Crude Oil – Oil Sees Uptick after Inventory Report Shows Supply Decrease
Crude Oil prices found support Thursday, moving towards $89 a barrel in late trading as sentiment appeared to shift in favor of a price increase following news that supply in the United States declined by 4 million barrels this week. With supply falling and manufacturing and industry in decline, the balance between supply and demand appear to be reaching agreement as the value of oil seems to be leveling out in recent trading, despite the recent swings in currency values.

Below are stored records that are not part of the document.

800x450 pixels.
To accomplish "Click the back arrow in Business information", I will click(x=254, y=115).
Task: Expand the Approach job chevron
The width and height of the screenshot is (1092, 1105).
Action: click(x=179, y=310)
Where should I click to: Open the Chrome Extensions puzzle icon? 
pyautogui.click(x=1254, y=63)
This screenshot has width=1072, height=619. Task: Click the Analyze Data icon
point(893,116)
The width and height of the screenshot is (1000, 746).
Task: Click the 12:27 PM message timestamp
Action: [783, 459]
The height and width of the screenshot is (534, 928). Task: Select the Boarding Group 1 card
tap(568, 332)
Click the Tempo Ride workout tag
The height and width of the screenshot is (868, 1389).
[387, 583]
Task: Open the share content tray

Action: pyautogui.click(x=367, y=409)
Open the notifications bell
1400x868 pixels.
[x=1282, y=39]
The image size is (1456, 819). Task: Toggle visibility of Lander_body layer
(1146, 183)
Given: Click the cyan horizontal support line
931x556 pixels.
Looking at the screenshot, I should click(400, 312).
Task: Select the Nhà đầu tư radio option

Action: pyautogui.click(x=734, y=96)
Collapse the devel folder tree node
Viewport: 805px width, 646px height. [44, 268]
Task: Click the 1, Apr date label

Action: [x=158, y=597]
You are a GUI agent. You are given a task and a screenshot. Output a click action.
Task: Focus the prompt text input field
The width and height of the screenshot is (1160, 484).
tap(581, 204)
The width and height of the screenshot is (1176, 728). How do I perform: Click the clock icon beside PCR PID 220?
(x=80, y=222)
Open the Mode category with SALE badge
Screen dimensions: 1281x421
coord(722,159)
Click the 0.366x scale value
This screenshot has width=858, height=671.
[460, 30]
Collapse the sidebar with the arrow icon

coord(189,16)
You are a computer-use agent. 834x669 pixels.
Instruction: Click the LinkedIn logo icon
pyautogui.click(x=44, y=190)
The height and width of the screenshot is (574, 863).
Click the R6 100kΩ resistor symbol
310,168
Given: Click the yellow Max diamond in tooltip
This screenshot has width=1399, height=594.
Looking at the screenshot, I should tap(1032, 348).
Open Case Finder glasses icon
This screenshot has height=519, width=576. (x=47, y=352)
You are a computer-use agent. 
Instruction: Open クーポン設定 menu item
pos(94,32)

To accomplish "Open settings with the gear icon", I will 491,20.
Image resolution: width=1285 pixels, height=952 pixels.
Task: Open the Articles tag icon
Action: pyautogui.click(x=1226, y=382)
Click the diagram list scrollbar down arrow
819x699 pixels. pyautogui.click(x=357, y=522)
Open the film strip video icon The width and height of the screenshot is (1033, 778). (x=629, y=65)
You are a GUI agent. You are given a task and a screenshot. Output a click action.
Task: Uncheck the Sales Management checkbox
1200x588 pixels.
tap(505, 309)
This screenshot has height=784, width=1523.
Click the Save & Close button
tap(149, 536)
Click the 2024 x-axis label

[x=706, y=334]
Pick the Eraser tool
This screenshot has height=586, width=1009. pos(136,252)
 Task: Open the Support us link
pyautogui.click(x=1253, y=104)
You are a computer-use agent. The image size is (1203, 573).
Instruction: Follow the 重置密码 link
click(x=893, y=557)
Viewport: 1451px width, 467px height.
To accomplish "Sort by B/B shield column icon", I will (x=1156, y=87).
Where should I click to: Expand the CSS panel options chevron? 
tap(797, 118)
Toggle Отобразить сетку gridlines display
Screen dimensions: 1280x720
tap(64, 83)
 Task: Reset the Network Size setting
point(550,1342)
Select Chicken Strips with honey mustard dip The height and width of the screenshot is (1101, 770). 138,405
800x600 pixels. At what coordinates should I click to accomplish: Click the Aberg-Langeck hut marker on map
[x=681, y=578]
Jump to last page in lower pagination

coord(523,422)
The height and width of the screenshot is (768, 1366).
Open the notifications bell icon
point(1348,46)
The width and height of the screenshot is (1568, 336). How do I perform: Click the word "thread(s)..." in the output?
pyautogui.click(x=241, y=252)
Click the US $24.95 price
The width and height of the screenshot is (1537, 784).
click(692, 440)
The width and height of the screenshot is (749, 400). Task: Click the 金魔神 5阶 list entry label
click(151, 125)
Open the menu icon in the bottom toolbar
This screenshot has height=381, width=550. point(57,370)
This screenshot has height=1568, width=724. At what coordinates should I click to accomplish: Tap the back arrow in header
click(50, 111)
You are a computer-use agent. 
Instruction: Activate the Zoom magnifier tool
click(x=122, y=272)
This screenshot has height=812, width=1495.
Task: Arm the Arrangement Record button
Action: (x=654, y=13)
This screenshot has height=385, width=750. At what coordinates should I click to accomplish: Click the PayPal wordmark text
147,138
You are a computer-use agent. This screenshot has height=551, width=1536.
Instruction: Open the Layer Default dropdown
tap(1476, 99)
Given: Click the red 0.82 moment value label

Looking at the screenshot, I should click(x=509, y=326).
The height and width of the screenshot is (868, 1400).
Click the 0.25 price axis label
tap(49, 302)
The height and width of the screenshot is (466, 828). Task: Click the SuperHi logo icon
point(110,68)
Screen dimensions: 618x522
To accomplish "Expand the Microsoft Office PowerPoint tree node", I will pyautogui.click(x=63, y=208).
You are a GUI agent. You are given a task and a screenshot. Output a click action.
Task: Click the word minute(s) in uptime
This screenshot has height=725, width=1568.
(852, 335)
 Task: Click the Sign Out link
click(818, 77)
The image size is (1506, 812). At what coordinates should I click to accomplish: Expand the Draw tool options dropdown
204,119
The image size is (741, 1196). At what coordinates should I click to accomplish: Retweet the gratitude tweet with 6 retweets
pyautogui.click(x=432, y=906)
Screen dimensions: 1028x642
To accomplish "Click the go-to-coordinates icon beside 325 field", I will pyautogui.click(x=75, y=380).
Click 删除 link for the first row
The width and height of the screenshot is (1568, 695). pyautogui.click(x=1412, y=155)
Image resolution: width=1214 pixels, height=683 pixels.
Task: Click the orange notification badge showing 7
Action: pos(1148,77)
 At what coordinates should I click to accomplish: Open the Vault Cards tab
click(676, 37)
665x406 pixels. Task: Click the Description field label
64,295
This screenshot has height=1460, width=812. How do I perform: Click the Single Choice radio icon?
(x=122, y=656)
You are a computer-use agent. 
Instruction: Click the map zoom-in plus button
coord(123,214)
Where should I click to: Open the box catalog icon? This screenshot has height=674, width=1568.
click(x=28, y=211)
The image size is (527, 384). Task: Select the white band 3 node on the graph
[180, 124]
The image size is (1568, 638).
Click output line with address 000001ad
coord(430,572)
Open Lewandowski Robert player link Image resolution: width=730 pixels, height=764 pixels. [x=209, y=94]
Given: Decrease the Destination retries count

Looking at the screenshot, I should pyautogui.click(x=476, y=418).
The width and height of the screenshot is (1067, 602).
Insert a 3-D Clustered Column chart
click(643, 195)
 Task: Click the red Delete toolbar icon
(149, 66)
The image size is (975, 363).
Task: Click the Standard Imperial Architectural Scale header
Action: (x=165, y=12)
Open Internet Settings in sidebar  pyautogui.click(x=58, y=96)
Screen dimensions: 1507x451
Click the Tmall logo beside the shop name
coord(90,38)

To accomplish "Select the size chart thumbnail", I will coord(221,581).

As investors seek shelter from recent market uncertainty, the value of crude oil, which was seen holding steady all week, may see additional gains before today’s close. A sudden jump in dollar values due to a sudden return to risk aversion, as was expected following the recent interest rate announcements, could drive many investors into lower investments on physical assets; driving oil prices back downward by the middle of next week.
Technical News
EUR/USD
Last week’s candlestick highlights two key points; the inability of the EUR to maintain a bid above the 1.4500 level and the formation of an outside day down candlestick pattern on the close. As such the key support levels for the pair are found the 1.4100 level where the August 11th low coincides with the 61% Fib retracement from the July to August move. The other key level is the rising trend line from the May 2010 low which comes into play at 1.3975. To the upside resistance is found at this week’s opening gap of 1.4180 followed by 1.4325 and last week’s high of 1.4550.
GBP/USD
The GBP/USD has the monthly, weekly, and daily stochastics falling while the price is encroaching upon significant support where the 200-day moving average and the August 11th low coincide at 1.6110. A break here could open the door to 1.6000 with additional support way down at 1.5780. To the upside the high from last Thursday/Friday at 1.6250 stands as initial resistance followed by 1.6450 and 1.6615.
USD/JPY
The JPY has formed a base at 76.40 while failing to move below the all-time low of 75.94 set earlier in August. Weekly and daily stochastics have turned up but monthly stochastics remain firmly to the downside. Initial resistance is found at 77.70 followed by the post intervention high of 80.20 and finally at 81.30 off of the 2007 falling trend line.
USD/CHF
The appreciation of the pair failed at the 0.8275 resistance and the long term downtrend continued with a vengeance, falling as low as 0.7710 before recovering slightly. There are two levels that stand out from the August move higher; 0.7650 at the 50% Fibonacci retracement and the 0.7510 at the 61% retracement.
The Wild Card
EUR/GBP
With yesterday’s bearish engulfing candlestick it appears the pair has failed to complete its head and shoulders bottom reversal chart pattern. Forex traders may eye the 0.8660 level from the rising support line off of the August lows. A break here would take the pair out of its 1.5 month consolidation pattern. Additional support to the downside is found at the May low of 0.8610 as well as the pair’s rising trend line from the June 2010 low which comes in at 0.8550. Resistance is located at the July/August high of 0.8880.